PROBLEM DESCRIPTION
Whenever a line below holds the word "computer", count it; then give the total and nothing else.

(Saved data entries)
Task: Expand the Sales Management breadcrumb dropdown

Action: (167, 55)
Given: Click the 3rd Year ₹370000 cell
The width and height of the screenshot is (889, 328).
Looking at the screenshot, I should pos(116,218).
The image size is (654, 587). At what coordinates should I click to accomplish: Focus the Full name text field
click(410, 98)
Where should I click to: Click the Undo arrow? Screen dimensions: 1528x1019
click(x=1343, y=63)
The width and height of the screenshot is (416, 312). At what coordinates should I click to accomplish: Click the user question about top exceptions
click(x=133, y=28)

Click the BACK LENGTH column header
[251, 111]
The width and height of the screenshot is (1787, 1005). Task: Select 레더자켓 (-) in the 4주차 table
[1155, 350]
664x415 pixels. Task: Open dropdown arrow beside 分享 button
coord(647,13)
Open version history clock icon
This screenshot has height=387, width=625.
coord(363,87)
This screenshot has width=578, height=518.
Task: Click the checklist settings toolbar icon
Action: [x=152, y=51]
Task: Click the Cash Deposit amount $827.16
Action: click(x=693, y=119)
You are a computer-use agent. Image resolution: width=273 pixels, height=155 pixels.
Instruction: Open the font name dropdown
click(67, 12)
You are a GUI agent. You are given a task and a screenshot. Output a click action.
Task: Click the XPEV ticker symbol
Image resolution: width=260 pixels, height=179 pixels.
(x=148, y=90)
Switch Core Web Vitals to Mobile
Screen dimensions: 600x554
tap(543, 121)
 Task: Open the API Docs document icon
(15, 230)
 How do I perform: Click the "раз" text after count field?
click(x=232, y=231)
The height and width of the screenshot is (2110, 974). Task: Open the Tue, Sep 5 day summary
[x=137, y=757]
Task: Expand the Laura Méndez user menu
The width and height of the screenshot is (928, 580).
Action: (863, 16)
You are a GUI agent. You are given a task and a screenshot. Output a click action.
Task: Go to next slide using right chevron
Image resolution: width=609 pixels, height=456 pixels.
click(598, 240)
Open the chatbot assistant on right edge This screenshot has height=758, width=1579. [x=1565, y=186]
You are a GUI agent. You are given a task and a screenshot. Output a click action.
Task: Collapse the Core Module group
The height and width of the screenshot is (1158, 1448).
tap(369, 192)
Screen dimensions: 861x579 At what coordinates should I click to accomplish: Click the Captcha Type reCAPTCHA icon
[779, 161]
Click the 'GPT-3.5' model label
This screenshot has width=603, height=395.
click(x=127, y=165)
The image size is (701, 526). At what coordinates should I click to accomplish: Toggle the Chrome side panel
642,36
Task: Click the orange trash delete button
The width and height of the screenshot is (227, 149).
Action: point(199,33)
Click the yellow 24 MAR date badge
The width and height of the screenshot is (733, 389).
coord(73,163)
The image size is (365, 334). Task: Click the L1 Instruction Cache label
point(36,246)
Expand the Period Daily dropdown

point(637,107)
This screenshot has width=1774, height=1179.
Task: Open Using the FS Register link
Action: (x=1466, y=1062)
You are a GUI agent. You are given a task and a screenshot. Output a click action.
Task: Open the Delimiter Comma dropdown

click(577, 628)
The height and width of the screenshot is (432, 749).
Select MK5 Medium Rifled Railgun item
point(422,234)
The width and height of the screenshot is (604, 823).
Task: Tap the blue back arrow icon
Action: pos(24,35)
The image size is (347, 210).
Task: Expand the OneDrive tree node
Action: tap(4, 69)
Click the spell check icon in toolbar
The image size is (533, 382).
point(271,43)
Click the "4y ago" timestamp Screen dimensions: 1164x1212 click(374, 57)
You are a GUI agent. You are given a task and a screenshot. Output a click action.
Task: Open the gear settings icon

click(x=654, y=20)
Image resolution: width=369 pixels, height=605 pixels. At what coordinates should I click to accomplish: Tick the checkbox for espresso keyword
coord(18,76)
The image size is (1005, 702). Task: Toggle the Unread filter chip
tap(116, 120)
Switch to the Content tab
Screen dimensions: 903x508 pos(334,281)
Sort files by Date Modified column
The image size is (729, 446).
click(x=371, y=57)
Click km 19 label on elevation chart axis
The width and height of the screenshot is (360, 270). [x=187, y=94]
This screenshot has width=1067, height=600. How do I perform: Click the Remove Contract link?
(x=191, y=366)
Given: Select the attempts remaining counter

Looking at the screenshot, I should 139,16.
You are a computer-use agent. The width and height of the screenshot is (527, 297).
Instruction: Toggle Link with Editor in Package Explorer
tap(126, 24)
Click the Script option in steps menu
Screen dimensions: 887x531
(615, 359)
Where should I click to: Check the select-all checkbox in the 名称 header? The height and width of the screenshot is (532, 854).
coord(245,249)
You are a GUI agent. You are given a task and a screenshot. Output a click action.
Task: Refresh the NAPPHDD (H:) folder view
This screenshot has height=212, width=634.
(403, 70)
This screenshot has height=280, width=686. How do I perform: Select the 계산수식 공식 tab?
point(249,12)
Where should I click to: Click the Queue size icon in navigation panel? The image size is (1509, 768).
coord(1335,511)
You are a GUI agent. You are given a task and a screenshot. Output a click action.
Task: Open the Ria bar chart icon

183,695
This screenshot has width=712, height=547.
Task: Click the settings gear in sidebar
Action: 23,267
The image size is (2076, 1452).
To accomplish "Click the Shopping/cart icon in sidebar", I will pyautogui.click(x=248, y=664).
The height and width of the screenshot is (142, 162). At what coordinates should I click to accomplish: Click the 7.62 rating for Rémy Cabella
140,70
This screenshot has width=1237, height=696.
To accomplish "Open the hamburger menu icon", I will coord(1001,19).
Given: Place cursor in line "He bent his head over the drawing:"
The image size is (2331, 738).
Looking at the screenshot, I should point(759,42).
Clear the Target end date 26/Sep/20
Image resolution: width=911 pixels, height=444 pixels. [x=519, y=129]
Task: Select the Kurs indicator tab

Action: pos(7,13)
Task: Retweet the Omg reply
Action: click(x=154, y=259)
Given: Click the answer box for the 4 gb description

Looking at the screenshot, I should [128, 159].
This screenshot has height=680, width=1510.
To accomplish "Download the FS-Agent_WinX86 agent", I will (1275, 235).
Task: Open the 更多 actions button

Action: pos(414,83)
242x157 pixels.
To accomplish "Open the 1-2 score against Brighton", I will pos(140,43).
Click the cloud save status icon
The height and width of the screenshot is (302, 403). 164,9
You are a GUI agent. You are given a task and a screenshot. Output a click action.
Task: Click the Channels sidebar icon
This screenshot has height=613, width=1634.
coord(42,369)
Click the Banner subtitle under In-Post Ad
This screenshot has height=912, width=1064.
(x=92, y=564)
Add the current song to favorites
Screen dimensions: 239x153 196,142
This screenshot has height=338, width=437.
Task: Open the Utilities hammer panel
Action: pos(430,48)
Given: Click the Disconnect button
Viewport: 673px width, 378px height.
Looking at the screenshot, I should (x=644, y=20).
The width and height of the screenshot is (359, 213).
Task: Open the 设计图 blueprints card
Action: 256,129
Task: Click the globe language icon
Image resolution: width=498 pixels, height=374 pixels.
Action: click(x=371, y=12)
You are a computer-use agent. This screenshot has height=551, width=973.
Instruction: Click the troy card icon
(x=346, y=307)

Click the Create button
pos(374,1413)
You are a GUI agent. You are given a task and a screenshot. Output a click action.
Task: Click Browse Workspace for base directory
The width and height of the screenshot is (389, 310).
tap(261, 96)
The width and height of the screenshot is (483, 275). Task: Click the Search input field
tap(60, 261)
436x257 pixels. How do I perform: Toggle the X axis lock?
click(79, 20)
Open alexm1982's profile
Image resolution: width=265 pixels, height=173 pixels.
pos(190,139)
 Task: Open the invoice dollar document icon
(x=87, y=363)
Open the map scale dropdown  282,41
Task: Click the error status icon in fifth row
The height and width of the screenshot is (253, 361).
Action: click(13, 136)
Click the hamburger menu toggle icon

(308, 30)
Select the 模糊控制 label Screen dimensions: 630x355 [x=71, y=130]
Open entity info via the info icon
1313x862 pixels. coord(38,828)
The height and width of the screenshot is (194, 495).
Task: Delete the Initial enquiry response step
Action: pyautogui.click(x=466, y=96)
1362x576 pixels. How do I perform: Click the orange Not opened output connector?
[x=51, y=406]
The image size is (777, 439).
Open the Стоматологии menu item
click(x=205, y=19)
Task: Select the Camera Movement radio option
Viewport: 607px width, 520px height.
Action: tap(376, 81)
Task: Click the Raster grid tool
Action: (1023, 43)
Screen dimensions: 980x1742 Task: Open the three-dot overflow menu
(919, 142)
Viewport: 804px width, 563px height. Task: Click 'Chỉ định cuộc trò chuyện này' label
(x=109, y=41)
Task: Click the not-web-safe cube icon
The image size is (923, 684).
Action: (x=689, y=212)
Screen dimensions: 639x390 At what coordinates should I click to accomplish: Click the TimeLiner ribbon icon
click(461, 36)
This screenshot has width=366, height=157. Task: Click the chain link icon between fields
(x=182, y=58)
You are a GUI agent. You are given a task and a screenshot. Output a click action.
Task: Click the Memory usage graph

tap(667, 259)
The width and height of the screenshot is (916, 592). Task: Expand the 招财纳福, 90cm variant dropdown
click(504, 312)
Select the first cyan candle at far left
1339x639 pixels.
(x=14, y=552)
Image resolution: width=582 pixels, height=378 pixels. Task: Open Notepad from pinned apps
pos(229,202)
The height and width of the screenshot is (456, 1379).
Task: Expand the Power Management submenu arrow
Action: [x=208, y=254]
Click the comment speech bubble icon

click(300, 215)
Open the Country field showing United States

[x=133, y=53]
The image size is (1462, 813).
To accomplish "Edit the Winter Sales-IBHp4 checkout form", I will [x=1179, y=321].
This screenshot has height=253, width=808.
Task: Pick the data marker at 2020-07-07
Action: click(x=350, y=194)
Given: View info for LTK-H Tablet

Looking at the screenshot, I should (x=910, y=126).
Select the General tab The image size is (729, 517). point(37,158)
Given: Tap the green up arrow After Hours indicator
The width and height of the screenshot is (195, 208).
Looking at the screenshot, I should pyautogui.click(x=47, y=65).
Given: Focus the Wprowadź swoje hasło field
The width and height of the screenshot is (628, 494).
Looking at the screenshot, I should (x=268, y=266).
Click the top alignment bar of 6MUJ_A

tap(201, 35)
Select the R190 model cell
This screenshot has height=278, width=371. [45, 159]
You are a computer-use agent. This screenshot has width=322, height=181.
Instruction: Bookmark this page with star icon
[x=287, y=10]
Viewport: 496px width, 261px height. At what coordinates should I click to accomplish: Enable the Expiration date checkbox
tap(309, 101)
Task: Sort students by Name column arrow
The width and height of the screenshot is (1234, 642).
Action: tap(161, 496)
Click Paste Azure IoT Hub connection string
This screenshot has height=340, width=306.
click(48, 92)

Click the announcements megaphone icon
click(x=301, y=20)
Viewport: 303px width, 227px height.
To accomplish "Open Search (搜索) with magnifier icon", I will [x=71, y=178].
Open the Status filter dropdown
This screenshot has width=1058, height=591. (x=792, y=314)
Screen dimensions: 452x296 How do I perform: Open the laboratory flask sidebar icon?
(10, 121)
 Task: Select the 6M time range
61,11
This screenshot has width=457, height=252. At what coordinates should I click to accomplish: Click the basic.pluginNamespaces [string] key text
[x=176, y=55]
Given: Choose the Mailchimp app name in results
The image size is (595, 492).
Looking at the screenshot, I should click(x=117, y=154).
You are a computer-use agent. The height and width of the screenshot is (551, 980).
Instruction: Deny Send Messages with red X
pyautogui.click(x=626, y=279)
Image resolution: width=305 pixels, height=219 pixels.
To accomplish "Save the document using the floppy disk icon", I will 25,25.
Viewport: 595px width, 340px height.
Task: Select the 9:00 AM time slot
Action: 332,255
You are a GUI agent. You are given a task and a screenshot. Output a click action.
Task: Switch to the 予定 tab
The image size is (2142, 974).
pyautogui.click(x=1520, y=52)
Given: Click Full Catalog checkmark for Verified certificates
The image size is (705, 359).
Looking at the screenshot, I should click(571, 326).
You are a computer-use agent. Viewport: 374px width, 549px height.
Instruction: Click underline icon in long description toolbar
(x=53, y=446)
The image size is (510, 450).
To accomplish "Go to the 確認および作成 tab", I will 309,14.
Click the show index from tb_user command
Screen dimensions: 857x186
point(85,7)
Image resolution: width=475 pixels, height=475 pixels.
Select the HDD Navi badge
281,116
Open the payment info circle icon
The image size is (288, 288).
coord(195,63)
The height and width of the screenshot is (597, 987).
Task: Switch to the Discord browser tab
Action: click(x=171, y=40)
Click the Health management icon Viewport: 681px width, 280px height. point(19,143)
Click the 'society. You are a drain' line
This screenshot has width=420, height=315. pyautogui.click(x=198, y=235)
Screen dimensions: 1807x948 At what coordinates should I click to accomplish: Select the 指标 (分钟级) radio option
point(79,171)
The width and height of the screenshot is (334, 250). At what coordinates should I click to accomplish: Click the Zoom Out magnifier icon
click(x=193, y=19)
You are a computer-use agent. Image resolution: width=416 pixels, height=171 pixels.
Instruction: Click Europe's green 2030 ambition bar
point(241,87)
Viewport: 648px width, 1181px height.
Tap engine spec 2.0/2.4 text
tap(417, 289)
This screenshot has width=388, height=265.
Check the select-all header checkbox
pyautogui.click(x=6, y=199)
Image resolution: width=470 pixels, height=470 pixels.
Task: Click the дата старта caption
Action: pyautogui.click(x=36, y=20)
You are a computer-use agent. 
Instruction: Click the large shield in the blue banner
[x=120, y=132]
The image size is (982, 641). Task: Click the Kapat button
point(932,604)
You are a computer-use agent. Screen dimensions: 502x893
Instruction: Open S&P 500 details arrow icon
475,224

TASK RESULT
9